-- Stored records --

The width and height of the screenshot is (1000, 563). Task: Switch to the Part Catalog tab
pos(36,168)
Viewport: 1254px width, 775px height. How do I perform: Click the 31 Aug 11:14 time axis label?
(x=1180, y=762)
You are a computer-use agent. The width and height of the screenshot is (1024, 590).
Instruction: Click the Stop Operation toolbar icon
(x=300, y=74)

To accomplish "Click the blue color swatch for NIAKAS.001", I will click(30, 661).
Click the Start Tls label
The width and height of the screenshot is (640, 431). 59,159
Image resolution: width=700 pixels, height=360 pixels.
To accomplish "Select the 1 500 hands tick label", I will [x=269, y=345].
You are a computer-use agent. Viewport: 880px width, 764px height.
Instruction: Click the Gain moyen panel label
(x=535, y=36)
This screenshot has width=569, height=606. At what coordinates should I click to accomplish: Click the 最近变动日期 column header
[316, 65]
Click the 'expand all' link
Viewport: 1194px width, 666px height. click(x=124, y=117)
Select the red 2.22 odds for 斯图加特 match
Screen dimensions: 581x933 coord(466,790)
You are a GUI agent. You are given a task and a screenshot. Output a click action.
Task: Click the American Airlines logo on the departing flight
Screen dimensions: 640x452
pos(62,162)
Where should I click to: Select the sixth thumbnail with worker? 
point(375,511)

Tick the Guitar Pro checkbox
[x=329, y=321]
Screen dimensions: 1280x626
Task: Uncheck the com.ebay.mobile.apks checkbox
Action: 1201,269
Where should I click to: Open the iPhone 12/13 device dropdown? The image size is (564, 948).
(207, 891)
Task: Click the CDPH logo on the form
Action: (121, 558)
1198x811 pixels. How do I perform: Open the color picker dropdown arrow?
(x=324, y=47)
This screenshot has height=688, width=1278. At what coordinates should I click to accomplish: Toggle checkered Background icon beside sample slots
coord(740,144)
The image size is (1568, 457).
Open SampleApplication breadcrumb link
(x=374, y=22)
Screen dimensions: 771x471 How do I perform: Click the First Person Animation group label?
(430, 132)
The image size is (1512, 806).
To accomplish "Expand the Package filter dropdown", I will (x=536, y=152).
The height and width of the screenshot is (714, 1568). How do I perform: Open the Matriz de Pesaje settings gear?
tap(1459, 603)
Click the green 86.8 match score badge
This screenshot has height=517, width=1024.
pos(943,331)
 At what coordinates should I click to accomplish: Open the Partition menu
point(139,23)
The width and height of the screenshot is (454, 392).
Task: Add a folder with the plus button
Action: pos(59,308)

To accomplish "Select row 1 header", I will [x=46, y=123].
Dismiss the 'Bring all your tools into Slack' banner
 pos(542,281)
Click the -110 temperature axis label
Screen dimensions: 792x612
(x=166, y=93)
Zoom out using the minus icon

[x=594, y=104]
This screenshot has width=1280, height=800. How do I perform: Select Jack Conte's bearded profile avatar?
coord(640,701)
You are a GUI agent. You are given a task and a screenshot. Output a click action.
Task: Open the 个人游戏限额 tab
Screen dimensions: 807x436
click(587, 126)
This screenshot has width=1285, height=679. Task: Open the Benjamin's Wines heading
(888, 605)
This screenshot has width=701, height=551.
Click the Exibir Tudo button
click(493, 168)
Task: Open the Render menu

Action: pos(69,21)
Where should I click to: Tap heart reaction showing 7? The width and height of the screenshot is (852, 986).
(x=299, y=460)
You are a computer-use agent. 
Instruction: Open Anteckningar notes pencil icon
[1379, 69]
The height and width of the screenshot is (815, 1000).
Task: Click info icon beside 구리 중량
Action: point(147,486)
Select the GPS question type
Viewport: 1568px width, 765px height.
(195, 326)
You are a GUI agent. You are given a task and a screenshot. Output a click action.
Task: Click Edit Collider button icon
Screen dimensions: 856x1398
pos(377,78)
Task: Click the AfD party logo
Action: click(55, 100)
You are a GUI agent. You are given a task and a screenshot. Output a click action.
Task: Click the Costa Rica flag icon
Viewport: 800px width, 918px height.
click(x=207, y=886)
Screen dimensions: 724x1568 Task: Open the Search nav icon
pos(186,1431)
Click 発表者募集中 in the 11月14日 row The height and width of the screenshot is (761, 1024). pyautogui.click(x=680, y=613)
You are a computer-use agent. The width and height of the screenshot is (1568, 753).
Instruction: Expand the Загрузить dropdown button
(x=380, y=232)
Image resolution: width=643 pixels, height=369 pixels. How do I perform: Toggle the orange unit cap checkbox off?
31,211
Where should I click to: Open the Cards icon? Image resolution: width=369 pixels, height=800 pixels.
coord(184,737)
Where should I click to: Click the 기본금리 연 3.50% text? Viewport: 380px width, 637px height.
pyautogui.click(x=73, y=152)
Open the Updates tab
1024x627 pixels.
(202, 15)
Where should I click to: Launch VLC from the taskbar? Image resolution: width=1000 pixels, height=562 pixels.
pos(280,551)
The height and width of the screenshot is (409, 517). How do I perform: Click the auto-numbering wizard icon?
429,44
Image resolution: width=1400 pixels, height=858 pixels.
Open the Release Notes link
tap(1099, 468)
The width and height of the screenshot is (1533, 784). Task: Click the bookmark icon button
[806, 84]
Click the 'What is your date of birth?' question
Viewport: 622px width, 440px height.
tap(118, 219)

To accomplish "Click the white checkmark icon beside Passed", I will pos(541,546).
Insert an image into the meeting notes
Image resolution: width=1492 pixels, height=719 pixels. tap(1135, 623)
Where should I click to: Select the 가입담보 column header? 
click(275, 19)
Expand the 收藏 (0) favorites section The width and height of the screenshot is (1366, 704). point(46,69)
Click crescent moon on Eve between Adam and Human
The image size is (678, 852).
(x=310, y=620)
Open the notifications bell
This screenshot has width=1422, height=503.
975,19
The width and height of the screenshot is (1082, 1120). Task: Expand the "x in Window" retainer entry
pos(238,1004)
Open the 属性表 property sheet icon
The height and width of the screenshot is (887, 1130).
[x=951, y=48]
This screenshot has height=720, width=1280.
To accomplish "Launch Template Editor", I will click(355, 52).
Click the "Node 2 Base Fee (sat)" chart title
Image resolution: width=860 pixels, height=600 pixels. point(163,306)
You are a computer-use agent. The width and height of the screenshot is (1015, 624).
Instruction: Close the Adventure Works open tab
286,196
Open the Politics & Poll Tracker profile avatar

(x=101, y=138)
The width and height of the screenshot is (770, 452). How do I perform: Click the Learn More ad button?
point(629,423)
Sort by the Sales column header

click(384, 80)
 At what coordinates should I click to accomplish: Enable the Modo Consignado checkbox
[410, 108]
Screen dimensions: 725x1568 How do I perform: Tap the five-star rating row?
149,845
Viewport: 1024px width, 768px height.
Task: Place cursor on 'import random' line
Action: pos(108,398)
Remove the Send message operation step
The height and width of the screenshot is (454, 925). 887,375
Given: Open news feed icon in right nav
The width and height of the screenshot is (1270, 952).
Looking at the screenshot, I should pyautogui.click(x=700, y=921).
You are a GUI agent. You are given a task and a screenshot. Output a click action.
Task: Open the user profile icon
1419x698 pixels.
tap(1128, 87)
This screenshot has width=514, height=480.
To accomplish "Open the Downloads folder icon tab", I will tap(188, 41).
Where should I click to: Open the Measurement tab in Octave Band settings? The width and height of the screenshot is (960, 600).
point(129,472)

-- Activity --
Go through the data above and copy each line that holds the word "computer".

-- Exercise response --
You are a computer-use agent. The width and height of the screenshot is (1024, 590).
You are a computer-use agent. Viewport: 880px width, 764px height.
You are a computer-use agent. 
You are a computer-use agent. The width and height of the screenshot is (1568, 753).
You are a computer-use agent. The width and height of the screenshot is (1015, 624).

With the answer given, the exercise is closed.